Could the fairy tale of McInnis Cement have ended any other way? The saga of the frequently frozen cement plant in Quebec collided with reality this week when it emerged that the pension fund Caisse de depot et placement du Québec (CDPQ) and the provincial government are poised to let it go. The new buyer, Votorantim Cimentos, plans to form a new 83%-owned subsidiary based in Toronto to combine the assets of McInnis Cement and St Marys Cement. The proposed change in management marks a transition to a large multinational building materials producer.
Normally, Global Cement Weekly would end on a summary for its last outing of the year but the government involvement in the McInnis Cement’s ownership has created a very public tale of hope and hubris. Attempting to build a brand new integrated cement plant in rural Quebec might not seem exciting but this story has it all, from corporate competition to sustainability issues to clinker export markets. Readers looking for a global recap of 2020 should refer to the December 2020 issue of Global Cement Magazine with news and cement producer round-ups.

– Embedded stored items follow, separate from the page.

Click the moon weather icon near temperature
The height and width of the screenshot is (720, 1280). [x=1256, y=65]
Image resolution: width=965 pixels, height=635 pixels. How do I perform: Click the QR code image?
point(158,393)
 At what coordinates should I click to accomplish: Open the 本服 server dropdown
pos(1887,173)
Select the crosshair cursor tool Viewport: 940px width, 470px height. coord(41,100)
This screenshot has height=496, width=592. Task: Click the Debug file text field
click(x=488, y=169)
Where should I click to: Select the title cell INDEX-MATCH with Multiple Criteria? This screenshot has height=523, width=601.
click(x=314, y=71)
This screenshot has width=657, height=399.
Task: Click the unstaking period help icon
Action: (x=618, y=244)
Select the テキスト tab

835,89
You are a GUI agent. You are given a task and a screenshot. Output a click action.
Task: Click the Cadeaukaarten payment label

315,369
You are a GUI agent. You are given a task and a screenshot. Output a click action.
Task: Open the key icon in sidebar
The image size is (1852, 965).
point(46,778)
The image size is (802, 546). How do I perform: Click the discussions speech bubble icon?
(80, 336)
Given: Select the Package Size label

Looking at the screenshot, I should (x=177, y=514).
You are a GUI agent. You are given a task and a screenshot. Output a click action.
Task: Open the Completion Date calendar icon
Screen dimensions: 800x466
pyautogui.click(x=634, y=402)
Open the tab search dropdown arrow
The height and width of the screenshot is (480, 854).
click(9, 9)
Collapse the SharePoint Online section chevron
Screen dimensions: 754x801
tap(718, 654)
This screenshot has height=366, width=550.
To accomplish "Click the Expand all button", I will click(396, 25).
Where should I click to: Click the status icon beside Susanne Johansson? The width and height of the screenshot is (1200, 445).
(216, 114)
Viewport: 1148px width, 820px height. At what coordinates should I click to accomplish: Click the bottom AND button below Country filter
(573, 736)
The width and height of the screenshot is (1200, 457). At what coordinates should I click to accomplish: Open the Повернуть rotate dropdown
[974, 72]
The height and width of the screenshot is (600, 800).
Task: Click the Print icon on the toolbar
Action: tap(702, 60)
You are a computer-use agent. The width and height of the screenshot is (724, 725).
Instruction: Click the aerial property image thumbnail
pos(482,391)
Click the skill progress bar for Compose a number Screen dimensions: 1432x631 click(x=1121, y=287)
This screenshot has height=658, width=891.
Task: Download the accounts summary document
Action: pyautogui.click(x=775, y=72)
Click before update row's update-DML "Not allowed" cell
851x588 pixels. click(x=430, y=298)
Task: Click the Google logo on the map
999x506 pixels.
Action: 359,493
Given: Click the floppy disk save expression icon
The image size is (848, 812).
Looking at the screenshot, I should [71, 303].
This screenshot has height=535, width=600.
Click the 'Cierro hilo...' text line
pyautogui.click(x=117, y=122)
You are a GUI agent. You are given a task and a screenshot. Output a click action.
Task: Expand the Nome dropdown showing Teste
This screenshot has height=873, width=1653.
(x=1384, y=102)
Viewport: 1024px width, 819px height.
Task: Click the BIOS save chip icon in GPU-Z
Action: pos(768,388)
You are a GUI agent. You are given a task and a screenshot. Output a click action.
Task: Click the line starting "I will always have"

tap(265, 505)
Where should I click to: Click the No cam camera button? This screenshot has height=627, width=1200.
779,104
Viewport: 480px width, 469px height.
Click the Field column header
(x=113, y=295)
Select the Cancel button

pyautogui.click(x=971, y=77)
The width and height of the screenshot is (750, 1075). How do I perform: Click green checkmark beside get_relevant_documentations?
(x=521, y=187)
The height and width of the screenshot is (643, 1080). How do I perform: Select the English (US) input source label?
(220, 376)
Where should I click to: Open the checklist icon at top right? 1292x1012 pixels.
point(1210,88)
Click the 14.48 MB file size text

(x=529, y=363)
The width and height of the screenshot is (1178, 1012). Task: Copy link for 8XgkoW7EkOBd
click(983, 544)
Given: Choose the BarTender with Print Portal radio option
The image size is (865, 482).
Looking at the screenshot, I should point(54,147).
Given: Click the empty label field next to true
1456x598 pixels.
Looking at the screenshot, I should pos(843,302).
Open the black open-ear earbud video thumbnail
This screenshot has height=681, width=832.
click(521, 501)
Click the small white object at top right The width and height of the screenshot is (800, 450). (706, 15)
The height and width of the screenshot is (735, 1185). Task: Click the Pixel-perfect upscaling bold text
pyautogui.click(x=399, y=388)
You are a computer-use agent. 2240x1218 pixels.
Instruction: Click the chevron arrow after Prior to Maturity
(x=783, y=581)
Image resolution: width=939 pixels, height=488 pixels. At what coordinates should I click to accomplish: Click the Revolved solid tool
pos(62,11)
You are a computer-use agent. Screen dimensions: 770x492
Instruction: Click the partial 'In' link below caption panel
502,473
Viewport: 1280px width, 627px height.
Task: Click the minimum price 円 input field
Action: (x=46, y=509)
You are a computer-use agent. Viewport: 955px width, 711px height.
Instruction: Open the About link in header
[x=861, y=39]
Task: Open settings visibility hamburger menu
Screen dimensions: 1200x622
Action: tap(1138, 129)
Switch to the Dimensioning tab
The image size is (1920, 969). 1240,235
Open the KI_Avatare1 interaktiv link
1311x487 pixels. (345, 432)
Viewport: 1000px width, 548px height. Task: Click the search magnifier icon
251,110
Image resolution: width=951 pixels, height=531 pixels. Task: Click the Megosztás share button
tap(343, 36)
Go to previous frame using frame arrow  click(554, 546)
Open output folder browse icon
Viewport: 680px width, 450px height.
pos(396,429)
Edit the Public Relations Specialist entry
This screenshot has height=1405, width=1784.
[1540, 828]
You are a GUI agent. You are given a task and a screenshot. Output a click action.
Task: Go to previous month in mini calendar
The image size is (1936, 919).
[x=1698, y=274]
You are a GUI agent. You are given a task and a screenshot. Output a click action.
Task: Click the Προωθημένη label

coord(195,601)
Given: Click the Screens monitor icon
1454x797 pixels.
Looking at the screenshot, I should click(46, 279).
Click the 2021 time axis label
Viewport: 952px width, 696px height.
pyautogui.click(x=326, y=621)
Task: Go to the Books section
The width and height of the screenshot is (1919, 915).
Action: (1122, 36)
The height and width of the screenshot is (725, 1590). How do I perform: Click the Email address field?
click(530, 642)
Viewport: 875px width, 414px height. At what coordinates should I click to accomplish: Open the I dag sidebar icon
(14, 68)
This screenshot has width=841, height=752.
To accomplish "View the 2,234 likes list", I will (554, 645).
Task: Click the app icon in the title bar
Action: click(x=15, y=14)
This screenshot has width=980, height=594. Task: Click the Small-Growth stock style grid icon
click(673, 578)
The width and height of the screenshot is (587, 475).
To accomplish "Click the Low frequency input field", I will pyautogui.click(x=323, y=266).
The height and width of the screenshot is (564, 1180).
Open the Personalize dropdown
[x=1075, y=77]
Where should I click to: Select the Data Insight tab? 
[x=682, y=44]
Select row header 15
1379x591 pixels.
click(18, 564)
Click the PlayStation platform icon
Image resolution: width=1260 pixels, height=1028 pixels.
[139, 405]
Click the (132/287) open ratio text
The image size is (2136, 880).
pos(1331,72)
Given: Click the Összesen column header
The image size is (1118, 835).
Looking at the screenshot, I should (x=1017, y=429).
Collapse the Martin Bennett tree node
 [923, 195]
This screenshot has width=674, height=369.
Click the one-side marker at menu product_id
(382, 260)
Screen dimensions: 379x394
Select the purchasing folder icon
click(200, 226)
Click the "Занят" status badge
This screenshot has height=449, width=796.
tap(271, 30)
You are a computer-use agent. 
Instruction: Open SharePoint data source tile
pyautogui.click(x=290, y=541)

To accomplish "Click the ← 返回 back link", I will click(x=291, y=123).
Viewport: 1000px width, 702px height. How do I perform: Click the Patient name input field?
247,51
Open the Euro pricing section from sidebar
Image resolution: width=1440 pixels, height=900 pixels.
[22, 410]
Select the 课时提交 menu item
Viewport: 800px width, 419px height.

The McInnis story began in early 2014 when the Quebec provincial government announced that it would invest US$350m in a new 2.2Mt/yr cement plant and port facility to be operated by McInnis Cement at Port-Daniel. The project was championed by the Beaudoin-Bombardier family, which was to foot the larger share of the US$1bn total bill. Local press compared the gambit of entering a new market with established players as being similar to Bombardier's approach to its C Series airliner that was eventually bought out by Airbus: risky but potentially lucrative.
As the plan developed, competitors in both Canada and the US took exception to an export-focused cement plant being propped up by government money, political parties got involved over how public money was being spent and environmentalists became upset. The concerns of the latter were partially bypassed in order to get the project started. Then, when the cost over-ran by US$350m, the provincial government said it wasn’t spending any more and the CDPQ took over. The plant was inaugurated in September 2017 and the CDPQ started looking for a buyer or new investors at the start of 2018. It rowed back from this position in early 2019 when its chief executive officer told local press that the pension and insurance fund was ‘convinced’ of the potential of McInnis Cement. Votorantim was publicly linked to the company in September 2020 and the agreement followed this week.
It’s unknown how much Votorantim has paid to buy control of McInnis Cement but its presence in the Great Lakes region and the east coast will be augmented by this deal. Following the acquisition it will control two integrated plants and two grinding plants in the Midwest US, two integrated plants in Ontario, and now the McInnis integrated plant in Quebec. The combined integrated production capacity will rise to around 7Mt/yr. Things are looking up for the company with the Brazilian market recovering despite coronavirus and the US market holding steady so far in 2020.
The drama of McInnis Cement highlights the perils of state investment in heavy industry and the pitfalls of making a risky entry into a saturated market. The bit the Votorantim press release neglected to mention was the loss that the provincial government of Quebec is expected to make on its involvement with the cement plant. Instead it was left to Economy Minister Pierre Fitzgibbon to admit to journalists that the province is prepared to lose up to US$370m on the affair if it can’t recoup its costs after other creditors take their slices over the next decade or so. One consolation that was reported in the local press was that jobs and facilities at the McInnis plant would be supported until at least 2029. The story of the cement plant at Port-Daniel continues for now but it’s likely to be far less public as private companies take it into the unknown.